• Description of the task
Repeat the entries exactly as they appear.

• Source information
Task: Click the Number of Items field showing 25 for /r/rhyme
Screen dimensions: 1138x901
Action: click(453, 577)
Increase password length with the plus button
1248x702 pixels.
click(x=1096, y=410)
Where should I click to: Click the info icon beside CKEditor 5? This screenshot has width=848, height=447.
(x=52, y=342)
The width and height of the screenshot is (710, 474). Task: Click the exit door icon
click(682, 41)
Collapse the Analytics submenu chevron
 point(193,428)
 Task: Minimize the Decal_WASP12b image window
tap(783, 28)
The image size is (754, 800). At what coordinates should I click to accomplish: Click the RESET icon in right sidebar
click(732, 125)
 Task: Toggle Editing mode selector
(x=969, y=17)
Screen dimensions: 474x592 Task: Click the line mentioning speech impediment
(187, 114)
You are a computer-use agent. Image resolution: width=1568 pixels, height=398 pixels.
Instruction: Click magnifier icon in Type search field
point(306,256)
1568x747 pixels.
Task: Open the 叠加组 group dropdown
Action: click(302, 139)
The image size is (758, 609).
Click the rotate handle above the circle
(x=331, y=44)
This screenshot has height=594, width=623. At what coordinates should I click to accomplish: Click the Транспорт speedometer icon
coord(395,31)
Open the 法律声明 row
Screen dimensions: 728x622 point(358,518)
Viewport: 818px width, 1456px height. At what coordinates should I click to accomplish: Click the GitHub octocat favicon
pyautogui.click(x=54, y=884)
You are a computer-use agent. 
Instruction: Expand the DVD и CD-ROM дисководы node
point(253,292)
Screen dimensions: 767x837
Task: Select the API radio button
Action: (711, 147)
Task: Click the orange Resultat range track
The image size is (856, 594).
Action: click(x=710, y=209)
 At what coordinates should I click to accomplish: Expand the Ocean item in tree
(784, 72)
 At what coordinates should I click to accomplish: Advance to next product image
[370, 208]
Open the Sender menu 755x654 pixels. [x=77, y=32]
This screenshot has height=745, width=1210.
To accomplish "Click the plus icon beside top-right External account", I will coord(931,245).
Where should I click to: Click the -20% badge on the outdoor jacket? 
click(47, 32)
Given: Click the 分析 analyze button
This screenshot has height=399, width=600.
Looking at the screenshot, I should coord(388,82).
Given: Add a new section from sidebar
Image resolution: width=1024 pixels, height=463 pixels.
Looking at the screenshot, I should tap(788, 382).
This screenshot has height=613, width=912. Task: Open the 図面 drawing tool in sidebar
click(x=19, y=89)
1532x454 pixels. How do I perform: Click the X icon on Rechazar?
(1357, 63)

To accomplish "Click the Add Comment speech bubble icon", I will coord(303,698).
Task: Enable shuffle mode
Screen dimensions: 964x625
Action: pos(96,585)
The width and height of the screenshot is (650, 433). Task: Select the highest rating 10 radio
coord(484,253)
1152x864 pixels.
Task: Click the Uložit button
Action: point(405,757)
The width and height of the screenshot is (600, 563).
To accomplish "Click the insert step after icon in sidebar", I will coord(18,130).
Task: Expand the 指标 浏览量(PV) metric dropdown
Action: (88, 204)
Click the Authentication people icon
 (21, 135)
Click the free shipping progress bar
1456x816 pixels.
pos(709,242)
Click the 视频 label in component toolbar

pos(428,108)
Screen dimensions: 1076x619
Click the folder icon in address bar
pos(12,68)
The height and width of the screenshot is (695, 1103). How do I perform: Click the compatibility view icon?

• Result for this task
Task: Click the Number of Items field showing 25 for /r/rhyme
Screen dimensions: 1138x901
Action: click(453, 577)
Increase password length with the plus button
1248x702 pixels.
click(x=1096, y=410)
Where should I click to: Click the info icon beside CKEditor 5? This screenshot has width=848, height=447.
(x=52, y=342)
The width and height of the screenshot is (710, 474). Task: Click the exit door icon
click(682, 41)
Collapse the Analytics submenu chevron
 point(193,428)
 Task: Minimize the Decal_WASP12b image window
tap(783, 28)
The image size is (754, 800). At what coordinates should I click to accomplish: Click the RESET icon in right sidebar
click(732, 125)
 Task: Toggle Editing mode selector
(x=969, y=17)
Screen dimensions: 474x592 Task: Click the line mentioning speech impediment
(187, 114)
You are a computer-use agent. Image resolution: width=1568 pixels, height=398 pixels.
Instruction: Click magnifier icon in Type search field
point(306,256)
1568x747 pixels.
Task: Open the 叠加组 group dropdown
Action: click(302, 139)
The image size is (758, 609).
Click the rotate handle above the circle
(x=331, y=44)
This screenshot has height=594, width=623. At what coordinates should I click to accomplish: Click the Транспорт speedometer icon
coord(395,31)
Open the 法律声明 row
Screen dimensions: 728x622 point(358,518)
Viewport: 818px width, 1456px height. At what coordinates should I click to accomplish: Click the GitHub octocat favicon
pyautogui.click(x=54, y=884)
You are a computer-use agent. 
Instruction: Expand the DVD и CD-ROM дисководы node
point(253,292)
Screen dimensions: 767x837
Task: Select the API radio button
Action: (711, 147)
Task: Click the orange Resultat range track
The image size is (856, 594).
Action: click(x=710, y=209)
 At what coordinates should I click to accomplish: Expand the Ocean item in tree
(784, 72)
 At what coordinates should I click to accomplish: Advance to next product image
[370, 208]
Open the Sender menu 755x654 pixels. [x=77, y=32]
This screenshot has height=745, width=1210.
To accomplish "Click the plus icon beside top-right External account", I will coord(931,245).
Where should I click to: Click the -20% badge on the outdoor jacket? 
click(47, 32)
Given: Click the 分析 analyze button
This screenshot has height=399, width=600.
Looking at the screenshot, I should coord(388,82).
Given: Add a new section from sidebar
Image resolution: width=1024 pixels, height=463 pixels.
Looking at the screenshot, I should tap(788, 382).
This screenshot has height=613, width=912. Task: Open the 図面 drawing tool in sidebar
click(x=19, y=89)
1532x454 pixels. How do I perform: Click the X icon on Rechazar?
(1357, 63)

To accomplish "Click the Add Comment speech bubble icon", I will coord(303,698).
Task: Enable shuffle mode
Screen dimensions: 964x625
Action: pos(96,585)
The width and height of the screenshot is (650, 433). Task: Select the highest rating 10 radio
coord(484,253)
1152x864 pixels.
Task: Click the Uložit button
Action: point(405,757)
The width and height of the screenshot is (600, 563).
To accomplish "Click the insert step after icon in sidebar", I will coord(18,130).
Task: Expand the 指标 浏览量(PV) metric dropdown
Action: (88, 204)
Click the Authentication people icon
 (21, 135)
Click the free shipping progress bar
1456x816 pixels.
pos(709,242)
Click the 视频 label in component toolbar

pos(428,108)
Screen dimensions: 1076x619
Click the folder icon in address bar
pos(12,68)
The height and width of the screenshot is (695, 1103). How do I perform: Click the compatibility view icon?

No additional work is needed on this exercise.